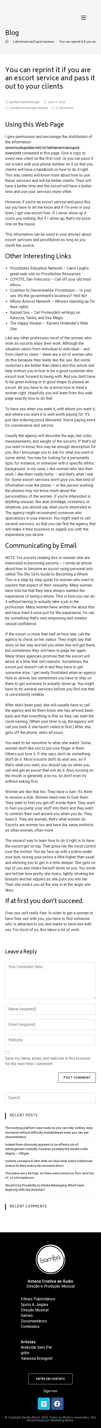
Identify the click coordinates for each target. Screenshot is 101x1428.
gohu (25, 1352)
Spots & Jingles (34, 1304)
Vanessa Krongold (36, 1358)
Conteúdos (30, 1326)
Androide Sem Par (36, 1347)
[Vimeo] (44, 1404)
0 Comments (65, 108)
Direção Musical (35, 1310)
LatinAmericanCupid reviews (28, 108)
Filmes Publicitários (38, 1299)
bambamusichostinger (24, 102)
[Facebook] (57, 1404)
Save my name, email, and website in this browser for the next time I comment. (47, 1061)
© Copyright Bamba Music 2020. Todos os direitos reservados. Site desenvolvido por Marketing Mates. (50, 1419)
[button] (50, 1378)
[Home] (6, 42)
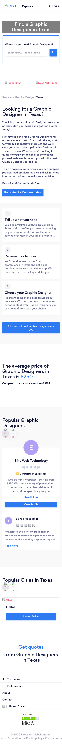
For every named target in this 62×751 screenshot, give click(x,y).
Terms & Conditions (11, 738)
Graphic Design (24, 97)
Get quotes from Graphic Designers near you (31, 327)
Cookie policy (34, 738)
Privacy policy (53, 738)
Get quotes (31, 647)
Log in (56, 6)
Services (7, 97)
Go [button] (53, 52)
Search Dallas (31, 616)
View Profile (31, 504)
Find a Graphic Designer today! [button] (23, 192)
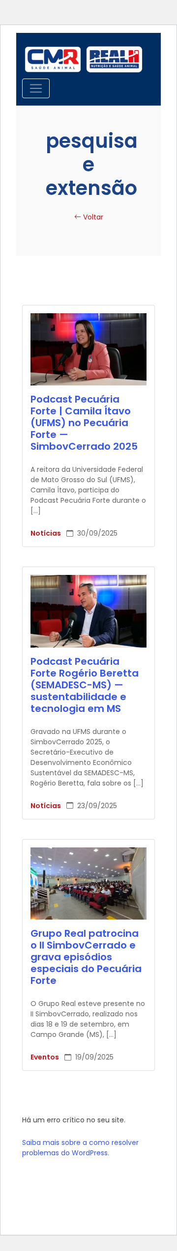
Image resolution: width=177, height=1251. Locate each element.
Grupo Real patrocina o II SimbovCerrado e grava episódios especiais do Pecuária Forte (86, 956)
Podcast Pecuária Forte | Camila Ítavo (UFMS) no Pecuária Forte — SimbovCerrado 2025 (84, 422)
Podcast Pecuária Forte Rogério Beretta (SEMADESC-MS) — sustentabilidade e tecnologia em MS (84, 684)
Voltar (92, 217)
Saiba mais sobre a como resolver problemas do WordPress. (80, 1148)
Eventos (45, 1057)
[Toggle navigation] (36, 88)
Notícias (46, 533)
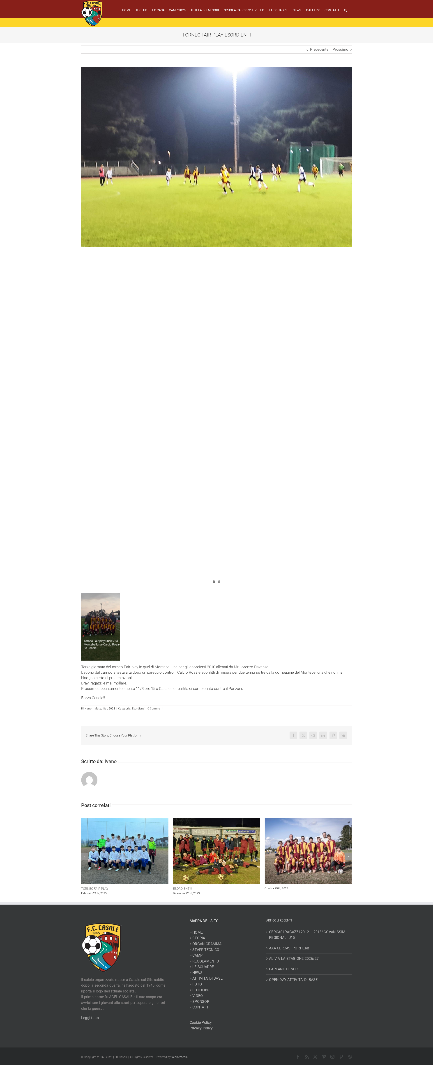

- [SET TASK] Format every line of the listing above as a numbered list, skipping blank lines and leaving out the pictures.

- [SOLUTION TO THIS EXERCISE]
1. Identify the click coordinates for each target. Screenshot is 101x1428.
2. gohu (25, 1352)
3. Spots & Jingles (34, 1304)
4. Vanessa Krongold (36, 1358)
5. Conteúdos (30, 1326)
6. Androide Sem Par (36, 1347)
7. [Vimeo] (44, 1404)
8. 0 Comments (65, 108)
9. Direção Musical (35, 1310)
10. LatinAmericanCupid reviews (28, 108)
11. Filmes Publicitários (38, 1299)
12. bambamusichostinger (24, 102)
13. [Facebook] (57, 1404)
14. Save my name, email, and website in this browser for the next time I comment. (47, 1061)
15. © Copyright Bamba Music 2020. Todos os direitos reservados. Site desenvolvido por Marketing Mates. (50, 1419)
16. [button] (50, 1378)
17. [Home] (6, 42)
18. For every named target in this 62×751 screenshot, give click(x,y).
19. Terms & Conditions (11, 738)
20. Graphic Design (24, 97)
21. Get quotes from Graphic Designers near you (31, 327)
22. Cookie policy (34, 738)
23. Privacy policy (53, 738)
24. Get quotes (31, 647)
25. Log in (56, 6)
26. Services (7, 97)
27. Go [button] (53, 52)
28. Search Dallas (31, 616)
29. View Profile (31, 504)
30. Find a Graphic Designer today! [button] (23, 192)
31. Image resolution: width=177, height=1251. Locate each element.
32. Grupo Real patrocina o II SimbovCerrado e grava episódios especiais do Pecuária Forte (86, 956)
33. Podcast Pecuária Forte | Camila Ítavo (UFMS) no Pecuária Forte — SimbovCerrado 2025 (84, 422)
34. Podcast Pecuária Forte Rogério Beretta (SEMADESC-MS) — sustentabilidade e tecnologia em MS (84, 684)
35. Voltar (92, 217)
36. Saiba mais sobre a como resolver problemas do WordPress. (80, 1148)
37. Eventos (45, 1057)
38. [Toggle navigation] (36, 88)
39. Notícias (46, 533)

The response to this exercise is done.